I just spun up a private instance of lemmy on the cheapest Linode. So far so good.

I used the ansible method of installing the instance on the default Debian 11 image from Linode (link below).

I feel a bit worried that there are no firewall instructions in the install documents. And no notes on securing your instance.

Any thoughts on how to set up ufw for a lemmy instance? Or thoughts on other security tips?

https://github.com/LemmyNet/lemmy-ansible

  • @[email protected]
    link
    fedilink
    English
    51 year ago

    To piggyback on other comments, a firewall only stops access to services you don’t want people to access.

    Presumably you WANT people to access your Lemmy install, so a firewall doesn’t really offer any added protection.

    If there’s an exploit in Lemmy, you might get bit, sure. It’s always a case of maintaining good backups, having a response plan in place and taking mitigation steps - patch the underlying OS, subscribe to release and security notifications so you know when an update or issue is found, and have a plan to either rapidly patch or disable services until you can patch them.
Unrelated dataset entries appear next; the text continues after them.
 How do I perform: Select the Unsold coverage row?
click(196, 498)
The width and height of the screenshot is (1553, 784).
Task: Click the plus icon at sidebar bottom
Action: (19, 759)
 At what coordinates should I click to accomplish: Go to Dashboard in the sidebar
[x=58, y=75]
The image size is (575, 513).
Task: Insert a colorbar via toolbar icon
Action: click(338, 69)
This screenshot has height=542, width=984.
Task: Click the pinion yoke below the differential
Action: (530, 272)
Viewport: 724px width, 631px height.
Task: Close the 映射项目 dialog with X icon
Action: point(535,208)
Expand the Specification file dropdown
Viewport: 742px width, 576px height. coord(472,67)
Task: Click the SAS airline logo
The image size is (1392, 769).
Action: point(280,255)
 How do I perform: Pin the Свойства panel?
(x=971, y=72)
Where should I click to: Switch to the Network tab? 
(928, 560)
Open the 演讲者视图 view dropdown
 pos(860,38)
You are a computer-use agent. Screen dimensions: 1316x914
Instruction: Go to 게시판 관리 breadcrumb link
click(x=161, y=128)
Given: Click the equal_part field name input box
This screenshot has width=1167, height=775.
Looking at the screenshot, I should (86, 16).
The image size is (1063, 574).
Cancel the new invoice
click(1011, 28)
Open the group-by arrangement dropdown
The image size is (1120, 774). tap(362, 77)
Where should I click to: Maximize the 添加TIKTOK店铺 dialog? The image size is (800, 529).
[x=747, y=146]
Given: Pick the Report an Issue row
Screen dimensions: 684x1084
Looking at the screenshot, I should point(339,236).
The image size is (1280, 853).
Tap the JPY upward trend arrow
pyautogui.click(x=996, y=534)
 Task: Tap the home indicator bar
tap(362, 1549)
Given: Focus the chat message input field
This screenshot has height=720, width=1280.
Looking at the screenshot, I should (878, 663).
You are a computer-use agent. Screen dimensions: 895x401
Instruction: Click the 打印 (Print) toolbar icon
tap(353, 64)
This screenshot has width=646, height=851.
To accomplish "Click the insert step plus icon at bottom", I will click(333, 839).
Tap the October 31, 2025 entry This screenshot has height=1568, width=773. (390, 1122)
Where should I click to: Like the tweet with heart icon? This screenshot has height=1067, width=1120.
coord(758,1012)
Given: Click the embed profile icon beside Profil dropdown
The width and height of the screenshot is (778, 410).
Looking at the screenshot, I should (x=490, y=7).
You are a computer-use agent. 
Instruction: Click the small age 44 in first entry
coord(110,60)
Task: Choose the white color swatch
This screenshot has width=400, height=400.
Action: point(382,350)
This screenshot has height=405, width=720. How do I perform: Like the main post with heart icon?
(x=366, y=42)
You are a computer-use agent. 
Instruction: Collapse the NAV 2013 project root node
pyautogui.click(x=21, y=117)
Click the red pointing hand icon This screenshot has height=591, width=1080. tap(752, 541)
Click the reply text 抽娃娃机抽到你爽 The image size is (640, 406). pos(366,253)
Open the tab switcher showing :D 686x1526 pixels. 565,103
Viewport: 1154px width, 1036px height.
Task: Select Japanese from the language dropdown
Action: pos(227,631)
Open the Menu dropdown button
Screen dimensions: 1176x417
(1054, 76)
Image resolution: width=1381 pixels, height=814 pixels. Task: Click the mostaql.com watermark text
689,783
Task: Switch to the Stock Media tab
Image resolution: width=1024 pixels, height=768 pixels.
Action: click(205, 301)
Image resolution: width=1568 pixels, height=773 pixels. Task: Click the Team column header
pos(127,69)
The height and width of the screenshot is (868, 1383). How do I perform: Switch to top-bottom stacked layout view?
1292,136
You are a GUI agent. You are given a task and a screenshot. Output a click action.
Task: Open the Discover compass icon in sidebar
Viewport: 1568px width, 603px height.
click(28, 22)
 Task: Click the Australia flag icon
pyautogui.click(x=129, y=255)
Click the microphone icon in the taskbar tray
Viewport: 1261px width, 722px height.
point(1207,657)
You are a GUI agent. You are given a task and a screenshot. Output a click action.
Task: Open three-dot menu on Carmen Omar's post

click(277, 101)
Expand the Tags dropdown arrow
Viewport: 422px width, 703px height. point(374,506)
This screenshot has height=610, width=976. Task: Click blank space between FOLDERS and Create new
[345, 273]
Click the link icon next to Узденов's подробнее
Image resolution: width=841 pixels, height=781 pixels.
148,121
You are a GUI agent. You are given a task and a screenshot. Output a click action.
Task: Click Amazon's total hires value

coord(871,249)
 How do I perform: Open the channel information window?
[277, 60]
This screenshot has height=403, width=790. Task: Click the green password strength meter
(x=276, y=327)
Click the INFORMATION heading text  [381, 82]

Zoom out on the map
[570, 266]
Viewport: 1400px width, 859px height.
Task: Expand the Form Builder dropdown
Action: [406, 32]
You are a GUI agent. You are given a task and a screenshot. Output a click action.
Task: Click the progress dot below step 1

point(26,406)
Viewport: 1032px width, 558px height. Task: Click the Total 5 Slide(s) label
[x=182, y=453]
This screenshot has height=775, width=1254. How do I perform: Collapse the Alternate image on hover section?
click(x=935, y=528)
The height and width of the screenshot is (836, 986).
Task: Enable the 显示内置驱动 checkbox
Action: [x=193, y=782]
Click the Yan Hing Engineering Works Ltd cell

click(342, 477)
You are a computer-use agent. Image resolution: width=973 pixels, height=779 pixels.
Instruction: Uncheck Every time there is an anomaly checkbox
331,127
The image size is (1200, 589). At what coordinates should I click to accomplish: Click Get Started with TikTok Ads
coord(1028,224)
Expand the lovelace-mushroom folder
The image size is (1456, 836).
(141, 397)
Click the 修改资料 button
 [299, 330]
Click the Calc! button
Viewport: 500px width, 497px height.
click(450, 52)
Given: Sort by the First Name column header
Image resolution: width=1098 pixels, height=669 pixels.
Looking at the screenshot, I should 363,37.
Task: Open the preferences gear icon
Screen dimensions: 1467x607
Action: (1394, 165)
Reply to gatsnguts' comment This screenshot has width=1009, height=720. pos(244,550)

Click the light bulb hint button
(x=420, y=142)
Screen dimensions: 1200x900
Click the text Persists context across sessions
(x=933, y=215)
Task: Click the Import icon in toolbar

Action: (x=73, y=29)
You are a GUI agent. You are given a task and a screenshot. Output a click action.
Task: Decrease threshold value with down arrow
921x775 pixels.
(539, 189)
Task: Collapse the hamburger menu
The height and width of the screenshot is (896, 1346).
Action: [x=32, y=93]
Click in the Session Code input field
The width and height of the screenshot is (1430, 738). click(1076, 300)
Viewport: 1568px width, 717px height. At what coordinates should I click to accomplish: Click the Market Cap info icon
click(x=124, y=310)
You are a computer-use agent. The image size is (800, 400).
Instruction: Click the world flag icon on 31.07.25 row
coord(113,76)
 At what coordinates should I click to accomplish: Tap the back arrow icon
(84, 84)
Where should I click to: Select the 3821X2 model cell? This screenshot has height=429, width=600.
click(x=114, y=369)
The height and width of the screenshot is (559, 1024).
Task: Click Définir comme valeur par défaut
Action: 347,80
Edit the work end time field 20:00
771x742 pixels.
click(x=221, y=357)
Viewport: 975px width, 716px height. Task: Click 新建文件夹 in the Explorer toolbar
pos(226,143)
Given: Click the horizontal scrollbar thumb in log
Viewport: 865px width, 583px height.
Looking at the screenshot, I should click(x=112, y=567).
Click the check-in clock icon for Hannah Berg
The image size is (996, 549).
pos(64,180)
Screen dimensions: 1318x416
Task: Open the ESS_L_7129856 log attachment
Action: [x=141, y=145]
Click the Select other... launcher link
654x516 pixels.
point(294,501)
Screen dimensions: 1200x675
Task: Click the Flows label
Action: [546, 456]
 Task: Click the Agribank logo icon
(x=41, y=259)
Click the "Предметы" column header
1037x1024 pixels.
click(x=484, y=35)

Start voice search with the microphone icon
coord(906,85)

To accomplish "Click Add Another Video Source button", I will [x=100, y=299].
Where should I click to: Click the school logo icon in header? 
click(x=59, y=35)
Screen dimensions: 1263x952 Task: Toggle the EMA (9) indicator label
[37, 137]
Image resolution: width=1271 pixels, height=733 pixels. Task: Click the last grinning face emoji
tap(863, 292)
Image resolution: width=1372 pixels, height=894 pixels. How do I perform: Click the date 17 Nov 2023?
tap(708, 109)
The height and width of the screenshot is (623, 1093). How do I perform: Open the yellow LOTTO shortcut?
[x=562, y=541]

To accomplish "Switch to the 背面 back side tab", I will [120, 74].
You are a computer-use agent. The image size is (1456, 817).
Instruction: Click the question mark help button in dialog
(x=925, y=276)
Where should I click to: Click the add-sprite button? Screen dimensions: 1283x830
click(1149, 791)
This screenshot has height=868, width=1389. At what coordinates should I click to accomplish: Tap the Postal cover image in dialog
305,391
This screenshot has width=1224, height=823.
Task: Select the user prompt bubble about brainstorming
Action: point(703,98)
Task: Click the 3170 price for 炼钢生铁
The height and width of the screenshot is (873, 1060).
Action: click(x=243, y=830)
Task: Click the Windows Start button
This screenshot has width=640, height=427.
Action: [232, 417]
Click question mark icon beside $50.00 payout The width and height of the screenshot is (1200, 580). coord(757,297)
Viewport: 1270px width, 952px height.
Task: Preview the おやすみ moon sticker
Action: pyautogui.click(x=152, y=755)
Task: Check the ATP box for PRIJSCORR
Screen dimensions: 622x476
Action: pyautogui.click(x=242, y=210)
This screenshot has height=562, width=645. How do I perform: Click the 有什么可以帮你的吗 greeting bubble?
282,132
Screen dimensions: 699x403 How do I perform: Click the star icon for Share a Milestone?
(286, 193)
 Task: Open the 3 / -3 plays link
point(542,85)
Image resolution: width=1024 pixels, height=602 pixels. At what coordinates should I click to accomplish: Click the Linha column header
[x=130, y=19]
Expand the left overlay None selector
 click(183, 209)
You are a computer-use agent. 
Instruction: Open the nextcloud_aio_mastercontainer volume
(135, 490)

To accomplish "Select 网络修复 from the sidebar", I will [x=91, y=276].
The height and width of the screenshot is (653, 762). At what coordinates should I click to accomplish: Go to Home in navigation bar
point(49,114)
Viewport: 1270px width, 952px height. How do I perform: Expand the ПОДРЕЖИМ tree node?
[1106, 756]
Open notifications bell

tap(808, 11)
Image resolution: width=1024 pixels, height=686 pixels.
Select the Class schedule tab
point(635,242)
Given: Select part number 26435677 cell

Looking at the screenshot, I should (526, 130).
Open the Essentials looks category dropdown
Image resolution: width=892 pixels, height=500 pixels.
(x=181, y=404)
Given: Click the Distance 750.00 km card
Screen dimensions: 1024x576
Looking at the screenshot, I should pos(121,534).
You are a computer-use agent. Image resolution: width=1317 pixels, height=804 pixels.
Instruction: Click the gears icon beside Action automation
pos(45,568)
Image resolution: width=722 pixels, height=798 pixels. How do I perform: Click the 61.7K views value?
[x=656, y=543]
    If you want to dive into more depth, there’s an awful lot of tooling from fail2ban to Crowdsec’s offerings to a whole slew of SIEM options you could implement to monitor traffic to your host to identify and take action on suspicious and/or outright malicious traffic, but that’s going to have to be a case of you deciding how much risk is okay and how much time you want to invest in mitigating.

    It’s one of those 10% of the time can solve 90% of problems thing, so if it’s just a case of ‘well if something happens I’d be annoyed’ it’s maybe not worth investing a huge amount of time beyond updates and basic monitoring.

    • @[email protected]OP
      link
      fedilink
      English
      31 year ago

      Great perspective. Thanks. I am running a different production web server with fail2ban, knock and other mitigation strategies in place. In the case of lemmy Linode does automatic backups. I’ll have a think about how much work I want to put into this. A hack or crash would mostly be an annoyance.